Question

Graph each parabola. Give the vertex, axis of symmetry, domain, and range. $$f(x)=x^{2}+3 $$

Answer

**step1 Identify the General Form and Direction of Opening**

The given function is $$f(x)=x^{2}+3$$. This is a quadratic function, which graphs as a parabola. It is in the form $$f(x) = ax^2 + bx + c$$.

By comparing $$f(x)=x^{2}+3$$ with the general form, we can identify the coefficients: $$a = 1$$, $$b = 0$$, and $$c = 3$$.

Since the coefficient of the $$x^2$$ term, $$a$$, is $$1$$ (which is positive), the parabola opens upwards.

**step2 Determine the Vertex of the Parabola**

The vertex is the turning point of the parabola. For a quadratic function in the form $$f(x) = ax^2 + bx + c$$, the x-coordinate of the vertex is given by the formula $$x = \frac{-b}{2a}$$. Once the x-coordinate is found, substitute it back into the function to find the y-coordinate.

$$x_{vertex} = \frac{-b}{2a}$$

Substitute the values $$a=1$$ and $$b=0$$ into the formula:

$$x_{vertex} = \frac{-0}{2 \times 1} = 0$$

Now, substitute $$x=0$$ back into the original function $$f(x)=x^{2}+3$$ to find the y-coordinate of the vertex:

$$y_{vertex} = f(0) = (0)^{2} + 3 = 0 + 3 = 3$$

Therefore, the vertex of the parabola is $$(0, 3)$$.

**step3 Determine the Axis of Symmetry**

The axis of symmetry is a vertical line that passes through the vertex of the parabola. Its equation is always $$x = x_{vertex}$$.

Since the x-coordinate of the vertex is $$0$$, the axis of symmetry is:

$$x = 0$$

**step4 Determine the Domain of the Function**

The domain of a function refers to all possible input values (x-values) for which the function is defined. For any quadratic function, there are no restrictions on the values that x can take.

Therefore, the domain is all real numbers.

$$\text{Domain} = (-\infty, \infty)$$

**step5 Determine the Range of the Function**

The range of a function refers to all possible output values (y-values) that the function can produce.
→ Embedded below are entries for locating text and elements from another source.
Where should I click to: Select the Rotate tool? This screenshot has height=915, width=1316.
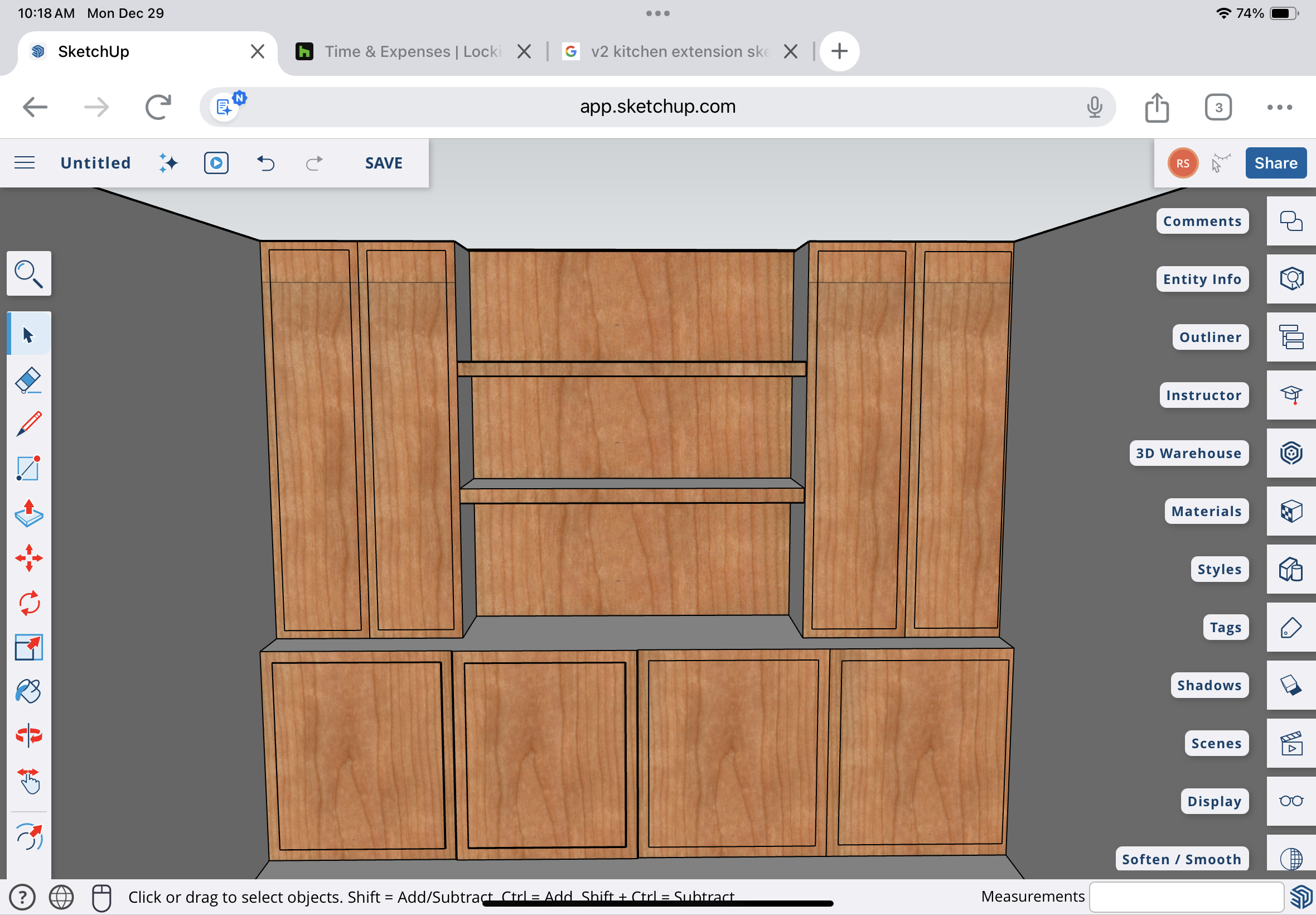click(28, 603)
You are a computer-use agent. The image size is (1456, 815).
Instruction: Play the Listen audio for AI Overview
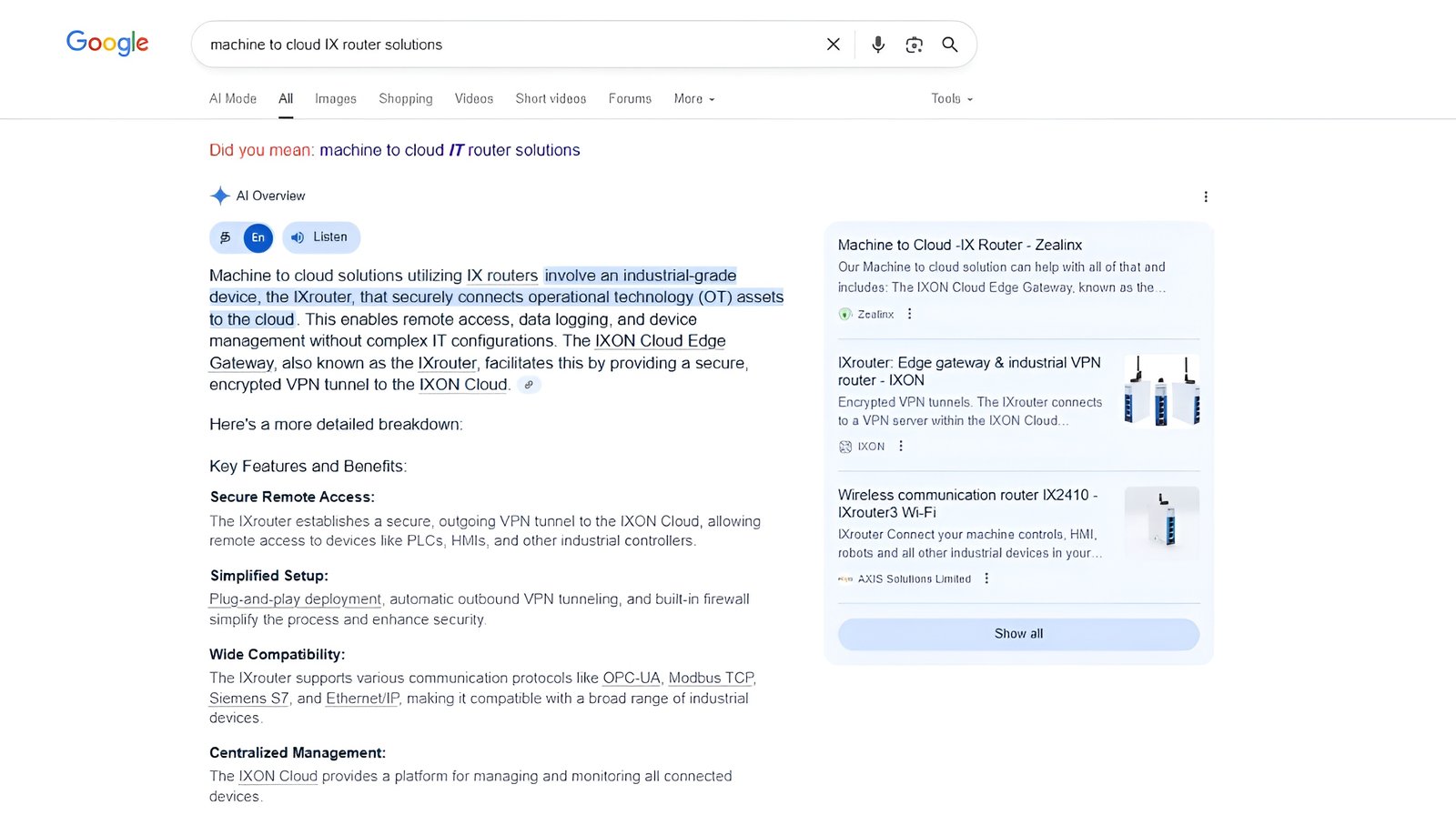[x=321, y=237]
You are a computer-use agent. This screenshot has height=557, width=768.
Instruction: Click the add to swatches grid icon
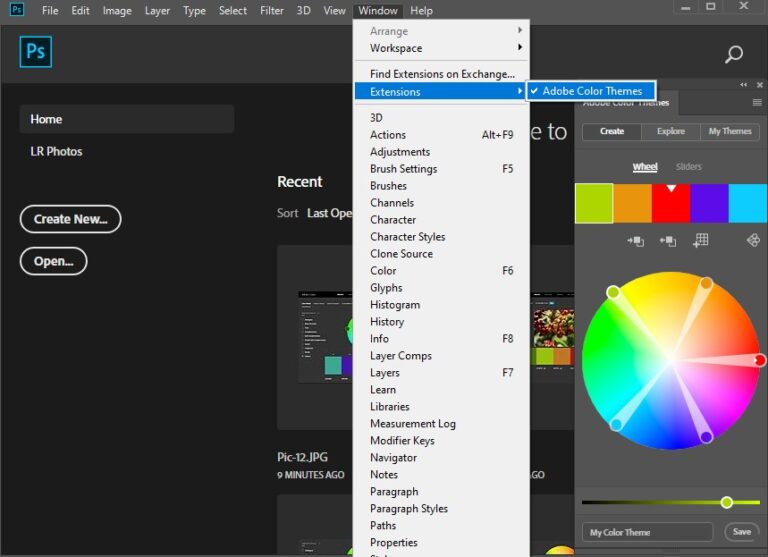(700, 240)
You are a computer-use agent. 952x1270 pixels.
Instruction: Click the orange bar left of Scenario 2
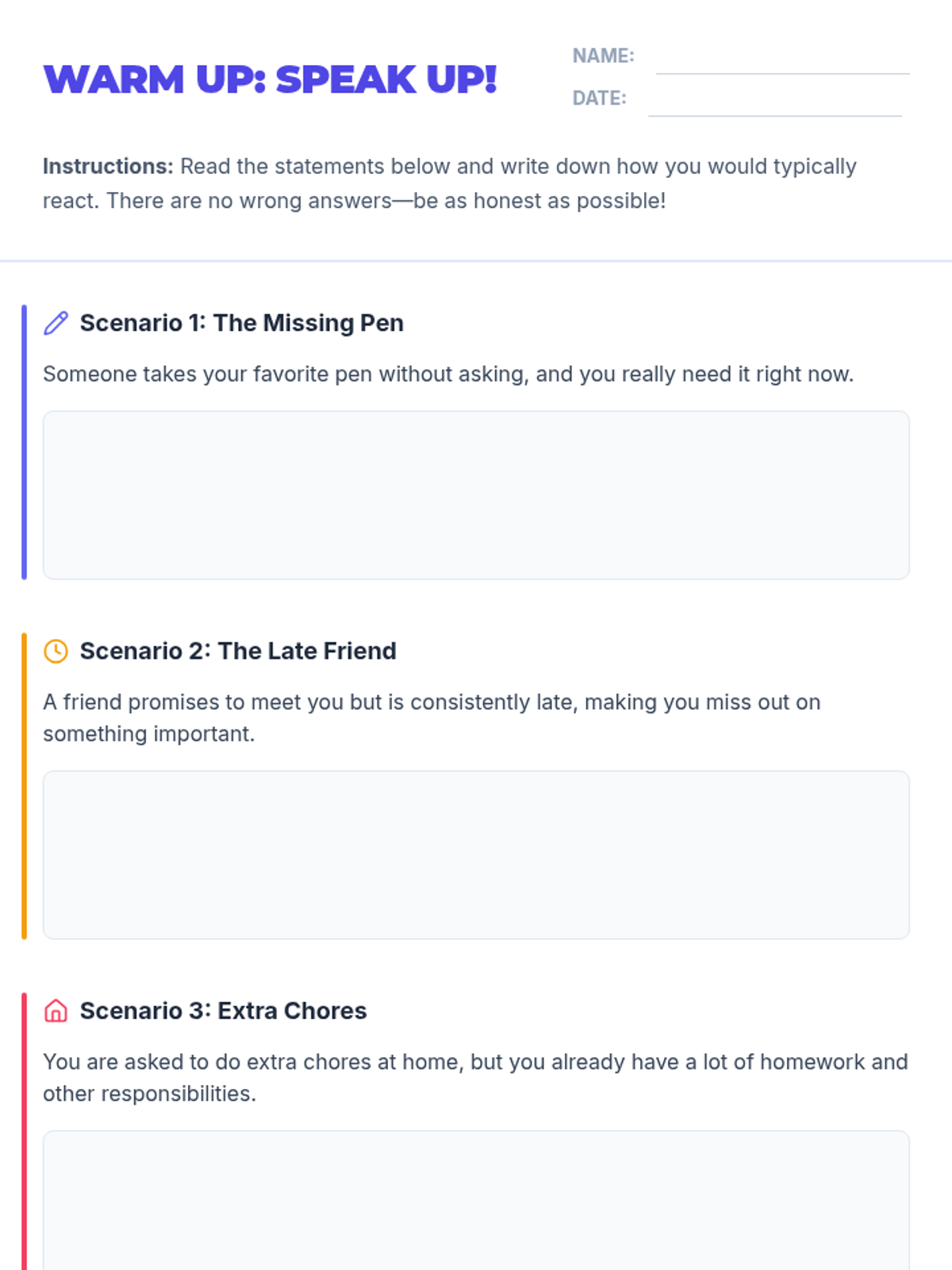(x=24, y=786)
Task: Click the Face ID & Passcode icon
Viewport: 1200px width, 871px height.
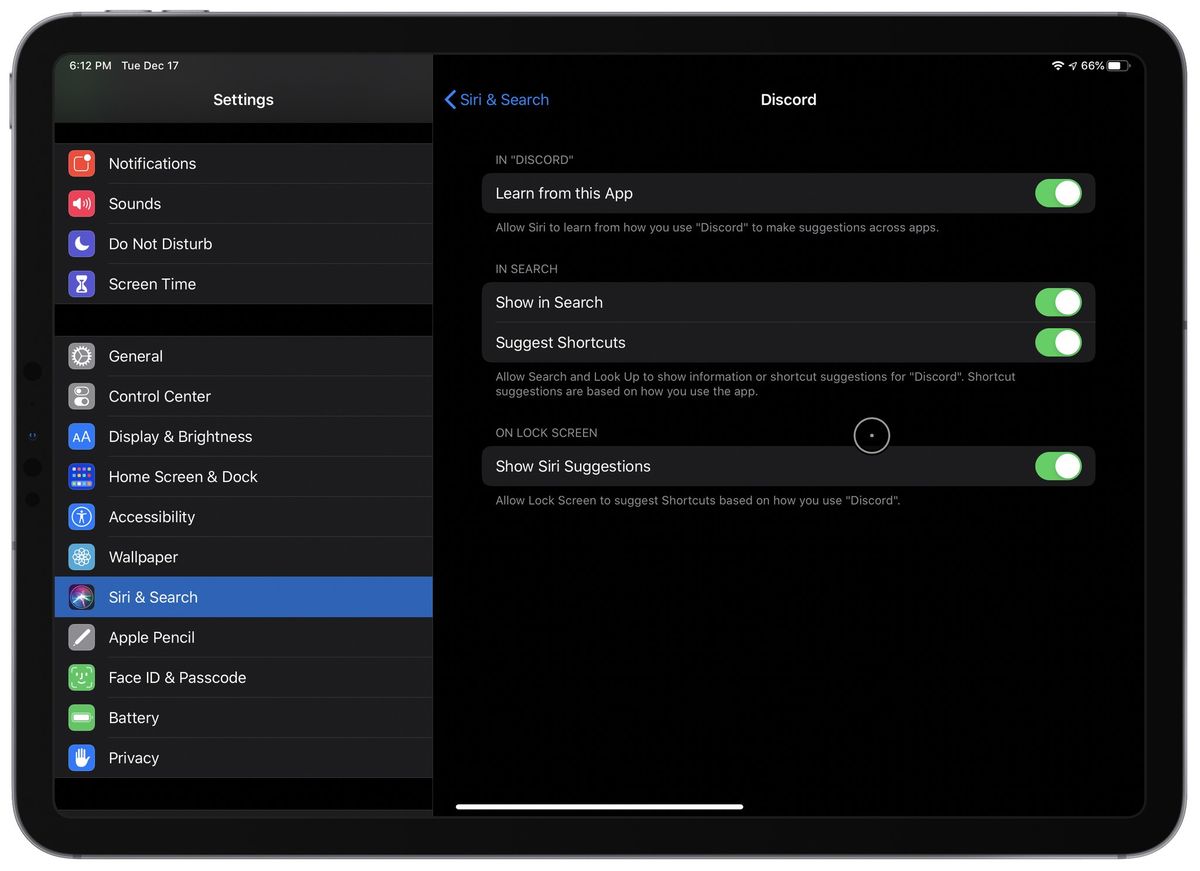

Since the parabola opens upwards (because $$a > 0$$), the minimum y-value occurs at the vertex. All other y-values will be greater than or equal to the y-coordinate of the vertex.

The y-coordinate of the vertex is $$3$$.

Therefore, the range is all real numbers greater than or equal to $$3$$.

$$\text{Range} = [3, \infty)$$

**step6 Describe How to Graph the Parabola**

To graph the parabola, first plot the vertex $$(0, 3)$$. Next, use the axis of symmetry ($$x=0$$) to find additional points. Since the graph is symmetric, for every point $$(x, y)$$ on the parabola, there is a corresponding point $$(-x, y)$$.

Let's find a few additional points:

If $$x = 1$$: $$f(1) = (1)^2 + 3 = 1 + 3 = 4$$. Plot the point $$(1, 4)$$.

By symmetry, if $$x = -1$$: $$f(-1) = (-1)^2 + 3 = 1 + 3 = 4$$. Plot the point $$(-1, 4)$$.

If $$x = 2$$: $$f(2) = (2)^2 + 3 = 4 + 3 = 7$$. Plot the point $$(2, 7)$$.

By symmetry, if $$x = -2$$: $$f(-2) = (-2)^2 + 3 = 4 + 3 = 7$$. Plot the point $$(-2, 7)$$.

Once these points are plotted, draw a smooth U-shaped curve connecting them, extending infinitely upwards.